Los terrenos en que se hallen enclavadas las edificaciones comprenderán aquéllos en los que se hayan realizado las obras de urbanización accesorias a las mismas. No obstante, tratándose de viviendas unifamiliares, los terrenos urbanizados de carácter accesorio no podrán exceder de 5.000 metros cuadrados.

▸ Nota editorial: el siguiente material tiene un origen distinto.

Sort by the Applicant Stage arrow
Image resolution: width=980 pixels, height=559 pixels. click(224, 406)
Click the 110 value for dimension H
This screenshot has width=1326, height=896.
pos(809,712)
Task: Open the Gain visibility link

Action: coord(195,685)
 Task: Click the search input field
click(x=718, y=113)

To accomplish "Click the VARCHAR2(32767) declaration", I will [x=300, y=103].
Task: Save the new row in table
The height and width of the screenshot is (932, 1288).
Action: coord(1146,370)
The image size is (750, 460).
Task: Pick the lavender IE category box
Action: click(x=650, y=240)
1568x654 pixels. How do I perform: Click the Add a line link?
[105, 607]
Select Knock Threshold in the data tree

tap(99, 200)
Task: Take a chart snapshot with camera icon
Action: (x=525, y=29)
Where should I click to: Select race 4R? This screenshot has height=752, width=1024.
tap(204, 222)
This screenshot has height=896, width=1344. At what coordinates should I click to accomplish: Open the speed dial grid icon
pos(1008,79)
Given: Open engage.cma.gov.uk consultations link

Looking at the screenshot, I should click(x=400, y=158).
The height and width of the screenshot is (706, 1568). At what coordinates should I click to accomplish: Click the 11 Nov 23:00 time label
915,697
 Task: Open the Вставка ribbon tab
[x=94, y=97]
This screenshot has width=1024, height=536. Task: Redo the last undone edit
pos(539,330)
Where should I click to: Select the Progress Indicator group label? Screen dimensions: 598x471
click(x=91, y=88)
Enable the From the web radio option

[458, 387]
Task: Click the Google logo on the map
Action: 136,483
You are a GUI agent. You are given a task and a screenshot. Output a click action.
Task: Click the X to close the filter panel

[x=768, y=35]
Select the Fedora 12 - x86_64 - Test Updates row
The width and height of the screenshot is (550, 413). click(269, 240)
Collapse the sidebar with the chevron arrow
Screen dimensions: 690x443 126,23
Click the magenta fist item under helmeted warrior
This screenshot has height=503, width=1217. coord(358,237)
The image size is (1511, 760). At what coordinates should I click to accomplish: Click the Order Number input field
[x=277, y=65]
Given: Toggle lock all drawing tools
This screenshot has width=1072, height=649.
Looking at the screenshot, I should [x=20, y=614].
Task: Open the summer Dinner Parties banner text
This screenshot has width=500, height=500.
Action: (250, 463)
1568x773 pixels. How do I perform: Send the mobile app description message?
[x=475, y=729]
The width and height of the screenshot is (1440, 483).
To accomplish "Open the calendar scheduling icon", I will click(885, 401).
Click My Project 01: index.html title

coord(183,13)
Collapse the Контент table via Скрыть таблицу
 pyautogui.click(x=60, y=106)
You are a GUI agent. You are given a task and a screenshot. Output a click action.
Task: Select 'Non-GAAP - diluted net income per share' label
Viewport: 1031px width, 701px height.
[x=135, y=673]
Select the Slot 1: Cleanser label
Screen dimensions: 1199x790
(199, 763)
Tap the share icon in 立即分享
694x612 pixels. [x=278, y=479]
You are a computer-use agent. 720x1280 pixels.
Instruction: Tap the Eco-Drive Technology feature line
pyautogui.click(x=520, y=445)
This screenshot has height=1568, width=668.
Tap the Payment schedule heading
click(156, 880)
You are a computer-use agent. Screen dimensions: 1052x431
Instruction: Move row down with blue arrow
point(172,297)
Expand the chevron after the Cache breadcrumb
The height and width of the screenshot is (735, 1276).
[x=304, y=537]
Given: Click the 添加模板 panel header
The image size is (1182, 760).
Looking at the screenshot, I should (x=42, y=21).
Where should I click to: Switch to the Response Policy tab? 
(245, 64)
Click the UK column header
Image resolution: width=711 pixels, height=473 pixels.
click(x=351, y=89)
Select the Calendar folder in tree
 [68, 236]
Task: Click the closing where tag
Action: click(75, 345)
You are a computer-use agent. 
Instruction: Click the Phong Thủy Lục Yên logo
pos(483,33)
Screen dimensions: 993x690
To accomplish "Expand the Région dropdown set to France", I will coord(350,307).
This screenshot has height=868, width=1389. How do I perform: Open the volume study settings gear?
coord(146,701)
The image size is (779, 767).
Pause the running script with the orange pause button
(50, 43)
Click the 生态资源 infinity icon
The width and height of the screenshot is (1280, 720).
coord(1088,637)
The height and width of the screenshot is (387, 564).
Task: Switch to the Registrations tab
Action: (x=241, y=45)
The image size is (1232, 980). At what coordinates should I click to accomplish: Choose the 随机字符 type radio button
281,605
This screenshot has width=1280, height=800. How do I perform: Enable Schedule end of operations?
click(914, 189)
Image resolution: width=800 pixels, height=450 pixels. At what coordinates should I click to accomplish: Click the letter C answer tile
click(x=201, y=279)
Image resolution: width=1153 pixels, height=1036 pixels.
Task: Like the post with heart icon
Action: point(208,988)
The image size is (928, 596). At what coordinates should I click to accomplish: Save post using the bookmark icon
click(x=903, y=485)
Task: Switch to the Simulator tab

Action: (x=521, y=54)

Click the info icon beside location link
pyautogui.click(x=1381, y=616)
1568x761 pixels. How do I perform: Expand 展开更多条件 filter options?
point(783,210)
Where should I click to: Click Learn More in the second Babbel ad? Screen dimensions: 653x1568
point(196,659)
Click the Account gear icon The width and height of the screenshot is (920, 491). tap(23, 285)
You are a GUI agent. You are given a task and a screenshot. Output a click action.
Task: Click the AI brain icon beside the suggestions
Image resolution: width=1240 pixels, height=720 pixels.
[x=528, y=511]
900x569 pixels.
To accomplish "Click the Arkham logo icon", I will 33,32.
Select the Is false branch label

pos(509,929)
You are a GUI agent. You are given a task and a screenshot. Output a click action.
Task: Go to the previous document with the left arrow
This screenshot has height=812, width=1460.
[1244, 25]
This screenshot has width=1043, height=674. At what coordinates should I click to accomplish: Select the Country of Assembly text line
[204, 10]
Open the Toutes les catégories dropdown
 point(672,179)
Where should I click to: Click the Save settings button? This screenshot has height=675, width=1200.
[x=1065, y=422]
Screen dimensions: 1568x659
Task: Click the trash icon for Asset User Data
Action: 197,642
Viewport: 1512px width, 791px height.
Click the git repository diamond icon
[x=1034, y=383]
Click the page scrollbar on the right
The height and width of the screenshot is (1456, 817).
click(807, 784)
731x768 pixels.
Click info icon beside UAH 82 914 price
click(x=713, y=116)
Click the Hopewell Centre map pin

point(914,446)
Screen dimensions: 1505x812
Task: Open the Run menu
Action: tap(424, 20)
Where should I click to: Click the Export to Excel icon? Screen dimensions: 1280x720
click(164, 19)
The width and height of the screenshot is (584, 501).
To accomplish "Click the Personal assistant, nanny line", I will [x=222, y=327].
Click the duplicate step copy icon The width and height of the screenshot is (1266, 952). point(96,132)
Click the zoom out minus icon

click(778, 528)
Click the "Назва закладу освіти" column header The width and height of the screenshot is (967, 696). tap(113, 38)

A los efectos de lo dispuesto en esta Ley, se considerará primera entrega la realizada por el promotor que tenga por objeto una edificación cuya construcción o rehabilitación esté terminada. No obstante, no tendrá la consideración de primera entrega la realizada por el promotor después de la utilización ininterrumpida del inmueble por un plazo igual o superior a dos años por su propietario o por titulares de derechos reales de goce o disfrute o en virtud de contratos de arrendamiento sin opción de compra, salvo que el adquirente sea quien utilizó la edificación durante el referido plazo. No se computarán a estos efectos los períodos de utilización de edificaciones por los adquirentes de los mismos en los casos de resolución de las operaciones en cuya virtud se efectuaron las correspondientes transmisiones.

(…)”

De acuerdo con este precepto, las entregas de los inmuebles realizadas por la entidad correspondiente del grupo consultante tendrán la consideración de primera entrega de edificaciones, ya que se realizan por su promotor una vez terminada su construcción y, por tanto, estarán sujetas y no exentas del Impuesto sobre el Valor Añadido. Esto supone que dicha entidad deberá repercutir el Impuesto y expedir factura con todos los requisitos recogidos en el Reglamento por el que se regulan las obligaciones de facturación, aprobado por el artículo primero del Real Decreto 1496/2003, de 28 de noviembre.